[Given task]: Count the lines below that contain the string "header", and give only the number.

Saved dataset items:
—————

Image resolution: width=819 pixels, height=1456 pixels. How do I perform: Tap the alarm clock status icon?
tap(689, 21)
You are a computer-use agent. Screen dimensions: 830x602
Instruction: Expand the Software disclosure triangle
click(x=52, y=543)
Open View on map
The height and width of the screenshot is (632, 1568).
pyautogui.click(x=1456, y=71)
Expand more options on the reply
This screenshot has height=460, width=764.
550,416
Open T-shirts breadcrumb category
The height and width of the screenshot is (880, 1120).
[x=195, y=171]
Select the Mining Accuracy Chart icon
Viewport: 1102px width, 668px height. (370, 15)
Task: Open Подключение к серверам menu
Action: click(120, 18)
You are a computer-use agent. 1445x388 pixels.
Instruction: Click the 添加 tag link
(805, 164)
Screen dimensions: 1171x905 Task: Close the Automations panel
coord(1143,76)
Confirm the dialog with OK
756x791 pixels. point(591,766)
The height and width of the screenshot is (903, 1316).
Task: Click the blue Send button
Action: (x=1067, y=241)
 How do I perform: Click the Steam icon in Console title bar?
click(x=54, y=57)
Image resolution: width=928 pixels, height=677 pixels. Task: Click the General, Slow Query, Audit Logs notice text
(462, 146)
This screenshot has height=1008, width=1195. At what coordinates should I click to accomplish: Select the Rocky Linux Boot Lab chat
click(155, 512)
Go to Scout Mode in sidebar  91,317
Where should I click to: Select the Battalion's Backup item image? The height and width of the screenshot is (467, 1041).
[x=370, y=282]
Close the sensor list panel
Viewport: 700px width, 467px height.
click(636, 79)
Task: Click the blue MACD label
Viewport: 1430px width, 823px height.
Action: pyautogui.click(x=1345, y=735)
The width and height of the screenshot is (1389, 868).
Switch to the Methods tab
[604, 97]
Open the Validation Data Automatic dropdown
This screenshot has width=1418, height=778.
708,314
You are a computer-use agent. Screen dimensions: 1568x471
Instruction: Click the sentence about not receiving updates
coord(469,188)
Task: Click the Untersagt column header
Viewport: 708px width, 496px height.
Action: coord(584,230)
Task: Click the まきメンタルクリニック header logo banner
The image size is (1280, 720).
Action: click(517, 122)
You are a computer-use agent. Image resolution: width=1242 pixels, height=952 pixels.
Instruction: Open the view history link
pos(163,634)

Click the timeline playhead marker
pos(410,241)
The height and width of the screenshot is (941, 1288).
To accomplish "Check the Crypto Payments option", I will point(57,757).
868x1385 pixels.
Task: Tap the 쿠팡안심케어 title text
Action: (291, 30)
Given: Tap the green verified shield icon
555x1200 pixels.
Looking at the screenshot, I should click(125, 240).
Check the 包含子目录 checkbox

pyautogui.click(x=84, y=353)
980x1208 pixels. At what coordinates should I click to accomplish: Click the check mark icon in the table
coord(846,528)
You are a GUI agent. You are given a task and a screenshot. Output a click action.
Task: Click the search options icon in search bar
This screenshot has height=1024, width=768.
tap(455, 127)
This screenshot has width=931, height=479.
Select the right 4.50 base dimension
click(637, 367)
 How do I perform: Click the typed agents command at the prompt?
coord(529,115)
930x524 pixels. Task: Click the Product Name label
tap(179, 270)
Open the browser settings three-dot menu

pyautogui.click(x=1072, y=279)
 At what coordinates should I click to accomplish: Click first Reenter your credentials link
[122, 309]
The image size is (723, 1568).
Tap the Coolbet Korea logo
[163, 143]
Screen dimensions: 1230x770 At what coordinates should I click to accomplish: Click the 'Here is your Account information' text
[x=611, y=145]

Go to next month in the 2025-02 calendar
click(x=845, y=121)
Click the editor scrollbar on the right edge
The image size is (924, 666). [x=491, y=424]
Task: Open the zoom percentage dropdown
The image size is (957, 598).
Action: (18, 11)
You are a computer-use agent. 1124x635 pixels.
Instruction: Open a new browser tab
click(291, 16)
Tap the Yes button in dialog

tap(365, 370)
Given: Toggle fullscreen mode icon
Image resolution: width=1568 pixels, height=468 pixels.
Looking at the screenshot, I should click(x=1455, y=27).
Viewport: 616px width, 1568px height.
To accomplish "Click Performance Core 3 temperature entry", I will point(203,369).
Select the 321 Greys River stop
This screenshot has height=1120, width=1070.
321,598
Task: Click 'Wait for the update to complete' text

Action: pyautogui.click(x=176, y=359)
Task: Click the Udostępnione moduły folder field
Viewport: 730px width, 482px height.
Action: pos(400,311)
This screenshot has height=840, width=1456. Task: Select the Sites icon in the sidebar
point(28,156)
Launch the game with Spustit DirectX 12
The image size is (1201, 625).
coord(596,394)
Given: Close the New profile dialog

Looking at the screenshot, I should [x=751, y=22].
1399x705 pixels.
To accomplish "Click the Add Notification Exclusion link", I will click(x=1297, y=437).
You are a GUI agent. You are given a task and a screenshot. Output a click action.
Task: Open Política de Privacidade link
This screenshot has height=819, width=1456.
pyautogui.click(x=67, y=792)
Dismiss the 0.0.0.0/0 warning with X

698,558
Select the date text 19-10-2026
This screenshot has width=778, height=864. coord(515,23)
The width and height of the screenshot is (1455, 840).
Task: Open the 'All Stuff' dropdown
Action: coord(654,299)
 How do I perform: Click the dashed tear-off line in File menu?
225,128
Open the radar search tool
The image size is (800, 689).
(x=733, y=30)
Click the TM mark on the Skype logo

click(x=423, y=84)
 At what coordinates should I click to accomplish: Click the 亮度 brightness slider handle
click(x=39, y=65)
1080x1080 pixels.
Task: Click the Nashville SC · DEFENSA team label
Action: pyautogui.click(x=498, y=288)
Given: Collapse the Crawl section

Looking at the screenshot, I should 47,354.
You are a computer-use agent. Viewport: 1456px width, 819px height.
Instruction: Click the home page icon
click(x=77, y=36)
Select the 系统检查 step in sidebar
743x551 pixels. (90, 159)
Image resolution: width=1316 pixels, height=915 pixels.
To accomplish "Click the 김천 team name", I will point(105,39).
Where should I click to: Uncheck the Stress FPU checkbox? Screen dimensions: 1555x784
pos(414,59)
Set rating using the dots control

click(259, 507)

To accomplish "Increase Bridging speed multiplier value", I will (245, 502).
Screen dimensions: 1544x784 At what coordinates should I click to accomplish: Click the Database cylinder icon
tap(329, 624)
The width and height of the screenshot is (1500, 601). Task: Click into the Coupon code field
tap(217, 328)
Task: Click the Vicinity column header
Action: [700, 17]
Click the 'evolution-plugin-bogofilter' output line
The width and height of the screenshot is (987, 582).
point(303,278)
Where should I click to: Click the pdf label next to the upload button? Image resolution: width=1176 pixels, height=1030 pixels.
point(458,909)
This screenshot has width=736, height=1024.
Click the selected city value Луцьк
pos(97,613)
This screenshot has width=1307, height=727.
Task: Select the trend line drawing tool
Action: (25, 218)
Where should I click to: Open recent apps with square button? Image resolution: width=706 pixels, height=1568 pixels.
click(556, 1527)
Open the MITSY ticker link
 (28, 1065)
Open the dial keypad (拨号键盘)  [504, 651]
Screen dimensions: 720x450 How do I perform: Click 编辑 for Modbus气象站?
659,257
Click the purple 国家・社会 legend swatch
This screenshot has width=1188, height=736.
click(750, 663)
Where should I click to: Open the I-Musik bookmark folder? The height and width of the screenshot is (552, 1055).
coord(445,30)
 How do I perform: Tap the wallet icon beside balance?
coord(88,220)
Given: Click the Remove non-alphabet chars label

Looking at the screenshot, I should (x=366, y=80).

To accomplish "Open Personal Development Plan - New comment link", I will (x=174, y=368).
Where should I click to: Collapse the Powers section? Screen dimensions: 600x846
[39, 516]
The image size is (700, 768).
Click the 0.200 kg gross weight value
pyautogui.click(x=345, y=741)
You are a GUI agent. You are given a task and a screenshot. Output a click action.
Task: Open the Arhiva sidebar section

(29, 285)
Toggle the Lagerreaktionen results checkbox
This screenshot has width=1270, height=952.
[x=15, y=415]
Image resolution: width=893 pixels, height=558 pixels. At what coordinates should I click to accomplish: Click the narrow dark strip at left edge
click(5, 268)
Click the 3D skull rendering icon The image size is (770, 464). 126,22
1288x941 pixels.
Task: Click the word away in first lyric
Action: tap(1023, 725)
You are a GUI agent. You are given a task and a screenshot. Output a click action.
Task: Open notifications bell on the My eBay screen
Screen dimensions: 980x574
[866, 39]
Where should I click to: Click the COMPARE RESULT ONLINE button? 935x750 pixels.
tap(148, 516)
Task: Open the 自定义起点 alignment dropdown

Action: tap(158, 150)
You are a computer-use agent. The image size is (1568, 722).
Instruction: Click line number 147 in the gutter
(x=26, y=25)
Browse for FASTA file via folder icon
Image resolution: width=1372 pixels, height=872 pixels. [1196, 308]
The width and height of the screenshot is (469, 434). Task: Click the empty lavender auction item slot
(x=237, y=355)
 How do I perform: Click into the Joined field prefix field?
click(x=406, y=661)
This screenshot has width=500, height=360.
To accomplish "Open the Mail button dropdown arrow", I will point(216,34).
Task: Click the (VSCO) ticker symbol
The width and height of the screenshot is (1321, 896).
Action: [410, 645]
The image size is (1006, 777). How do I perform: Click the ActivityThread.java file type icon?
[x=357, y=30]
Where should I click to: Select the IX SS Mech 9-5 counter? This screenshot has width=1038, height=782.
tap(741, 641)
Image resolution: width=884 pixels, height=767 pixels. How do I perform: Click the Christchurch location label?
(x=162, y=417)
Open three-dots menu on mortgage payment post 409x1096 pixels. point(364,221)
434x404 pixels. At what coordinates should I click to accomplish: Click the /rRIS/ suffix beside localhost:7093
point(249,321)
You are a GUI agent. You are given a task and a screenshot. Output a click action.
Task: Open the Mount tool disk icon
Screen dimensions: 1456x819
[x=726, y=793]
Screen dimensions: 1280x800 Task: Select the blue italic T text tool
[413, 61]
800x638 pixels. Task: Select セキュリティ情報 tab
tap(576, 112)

—————

[Result of the exercise]: 3